Though India passed its liability law last month, the U.S. has objected to Sections 17(b) and 46 of the Act which open the door for legal action against nuclear suppliers if an accident is caused by faulty or defective equipment. Washington says these provisions violate the CSC, a charge New Delhi rejects.
With GE and Westinghouse lobbyists up in arms, the U.S. side initially suggested that the Manmohan Singh government find a way to delete or negate the two offending sections. When the impossibility of this was pointed out, they suggested that NPCIL be asked contractually to accept the entire liability burden of its suppliers in the event of an accident. This suggestion has also been vetoed.
Leaving aside the explosive political implications of a public sector company granting a free pass to an American supplier, legal advisers have pointed out that neither NPCIL nor the government can sign away the provisions for tortious and criminal liability that have been embedded in the new law.

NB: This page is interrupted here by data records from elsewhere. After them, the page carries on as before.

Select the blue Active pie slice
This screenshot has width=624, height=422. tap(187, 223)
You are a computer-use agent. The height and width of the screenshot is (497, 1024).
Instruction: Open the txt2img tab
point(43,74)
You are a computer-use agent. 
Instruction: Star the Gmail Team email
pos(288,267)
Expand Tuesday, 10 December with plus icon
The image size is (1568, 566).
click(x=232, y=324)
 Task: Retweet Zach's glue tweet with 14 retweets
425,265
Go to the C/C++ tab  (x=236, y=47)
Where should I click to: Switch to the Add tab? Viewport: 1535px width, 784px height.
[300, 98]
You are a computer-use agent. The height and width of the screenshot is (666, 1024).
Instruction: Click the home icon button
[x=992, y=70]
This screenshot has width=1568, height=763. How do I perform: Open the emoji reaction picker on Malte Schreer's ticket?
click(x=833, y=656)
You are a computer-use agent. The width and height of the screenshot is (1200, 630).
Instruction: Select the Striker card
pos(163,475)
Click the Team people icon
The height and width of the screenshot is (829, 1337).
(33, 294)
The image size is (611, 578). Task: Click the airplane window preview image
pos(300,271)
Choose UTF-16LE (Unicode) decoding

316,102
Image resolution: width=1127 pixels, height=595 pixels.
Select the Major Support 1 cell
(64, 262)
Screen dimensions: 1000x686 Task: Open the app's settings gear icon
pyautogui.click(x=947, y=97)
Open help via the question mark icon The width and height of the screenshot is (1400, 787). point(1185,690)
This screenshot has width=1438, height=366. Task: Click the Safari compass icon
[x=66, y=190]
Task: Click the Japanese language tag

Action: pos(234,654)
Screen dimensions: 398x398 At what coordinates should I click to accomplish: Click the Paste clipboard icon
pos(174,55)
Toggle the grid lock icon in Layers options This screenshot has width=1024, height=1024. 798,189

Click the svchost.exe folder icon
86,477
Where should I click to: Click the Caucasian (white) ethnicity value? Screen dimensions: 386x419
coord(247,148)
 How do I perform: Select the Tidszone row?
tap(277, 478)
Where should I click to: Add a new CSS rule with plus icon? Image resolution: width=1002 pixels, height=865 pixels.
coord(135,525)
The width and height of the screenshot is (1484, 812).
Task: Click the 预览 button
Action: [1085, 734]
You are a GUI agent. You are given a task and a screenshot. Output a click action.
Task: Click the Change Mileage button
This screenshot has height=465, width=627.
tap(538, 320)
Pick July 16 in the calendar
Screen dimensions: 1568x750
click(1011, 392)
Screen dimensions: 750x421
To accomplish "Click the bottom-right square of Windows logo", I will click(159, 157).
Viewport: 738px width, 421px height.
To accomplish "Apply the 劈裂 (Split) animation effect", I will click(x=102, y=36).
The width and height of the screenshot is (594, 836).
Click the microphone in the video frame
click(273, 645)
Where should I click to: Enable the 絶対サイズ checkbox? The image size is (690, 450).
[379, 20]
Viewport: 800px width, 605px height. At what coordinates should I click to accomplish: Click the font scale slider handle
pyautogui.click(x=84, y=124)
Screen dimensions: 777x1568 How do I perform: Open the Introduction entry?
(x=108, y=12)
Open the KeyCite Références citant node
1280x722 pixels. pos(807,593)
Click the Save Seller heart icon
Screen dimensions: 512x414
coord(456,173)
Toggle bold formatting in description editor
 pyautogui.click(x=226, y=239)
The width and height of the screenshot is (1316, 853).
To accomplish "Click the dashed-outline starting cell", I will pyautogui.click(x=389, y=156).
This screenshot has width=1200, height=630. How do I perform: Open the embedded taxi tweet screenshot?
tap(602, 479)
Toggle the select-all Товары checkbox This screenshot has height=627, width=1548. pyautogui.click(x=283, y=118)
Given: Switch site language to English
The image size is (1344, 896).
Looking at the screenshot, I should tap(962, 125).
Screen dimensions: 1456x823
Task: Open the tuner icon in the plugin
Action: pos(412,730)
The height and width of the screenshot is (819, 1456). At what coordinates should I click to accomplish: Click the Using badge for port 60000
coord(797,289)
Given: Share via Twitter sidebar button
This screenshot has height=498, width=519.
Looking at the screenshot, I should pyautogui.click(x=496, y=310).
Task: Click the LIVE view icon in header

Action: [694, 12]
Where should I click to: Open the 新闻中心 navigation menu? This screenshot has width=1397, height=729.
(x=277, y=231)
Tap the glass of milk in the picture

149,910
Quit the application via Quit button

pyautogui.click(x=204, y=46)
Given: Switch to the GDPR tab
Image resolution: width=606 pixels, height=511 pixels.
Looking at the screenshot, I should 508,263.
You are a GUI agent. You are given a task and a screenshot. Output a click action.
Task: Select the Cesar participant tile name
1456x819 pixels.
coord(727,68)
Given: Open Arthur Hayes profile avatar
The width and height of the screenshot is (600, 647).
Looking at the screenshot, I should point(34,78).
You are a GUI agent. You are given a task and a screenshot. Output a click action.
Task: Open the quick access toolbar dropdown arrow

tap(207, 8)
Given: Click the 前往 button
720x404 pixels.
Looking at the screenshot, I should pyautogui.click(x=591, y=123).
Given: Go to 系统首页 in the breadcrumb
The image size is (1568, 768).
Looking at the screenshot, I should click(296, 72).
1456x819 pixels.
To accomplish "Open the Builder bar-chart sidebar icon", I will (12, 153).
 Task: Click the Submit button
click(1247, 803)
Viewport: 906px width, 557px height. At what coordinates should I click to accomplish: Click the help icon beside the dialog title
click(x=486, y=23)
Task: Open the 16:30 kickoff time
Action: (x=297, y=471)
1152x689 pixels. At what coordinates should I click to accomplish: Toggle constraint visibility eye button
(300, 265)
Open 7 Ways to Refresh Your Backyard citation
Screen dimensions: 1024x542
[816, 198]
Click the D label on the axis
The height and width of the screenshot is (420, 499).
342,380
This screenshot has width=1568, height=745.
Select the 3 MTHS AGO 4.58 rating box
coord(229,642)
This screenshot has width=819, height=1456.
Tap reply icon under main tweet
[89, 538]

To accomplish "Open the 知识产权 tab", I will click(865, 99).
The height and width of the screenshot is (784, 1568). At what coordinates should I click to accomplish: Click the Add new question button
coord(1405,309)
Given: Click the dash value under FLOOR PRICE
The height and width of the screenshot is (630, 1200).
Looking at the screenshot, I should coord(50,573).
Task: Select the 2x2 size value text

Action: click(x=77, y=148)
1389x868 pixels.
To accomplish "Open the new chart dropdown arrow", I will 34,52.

Now that the CSC has been signed, Indian officials hope the U.S. will ease up on its pressure. “We have delivered on all our commitments. Now there is nothing which stands in the way of American companies having commercial negotiations for the sale of their reactors,” a senior official said.
The CSC provides no forum for signatories to challenge each other's national laws. Article XVI allows for arbitration as well as adjudication by the International Court of Justice, in the event of a dispute. But the U.S. entered a reservation while ratifying the Convention in 2008 declaring “that it does not consider itself bound by [these] dispute settlement procedures.” When it eventually ratifies the treaty, India is likely to make a similar declaration.
That would leave the Supreme Court of India as the only forum competent to rule on the compatibility of the Civil Liability for Nuclear Damages Act, 2010 with India's international obligations stemming from its accession to the CSC.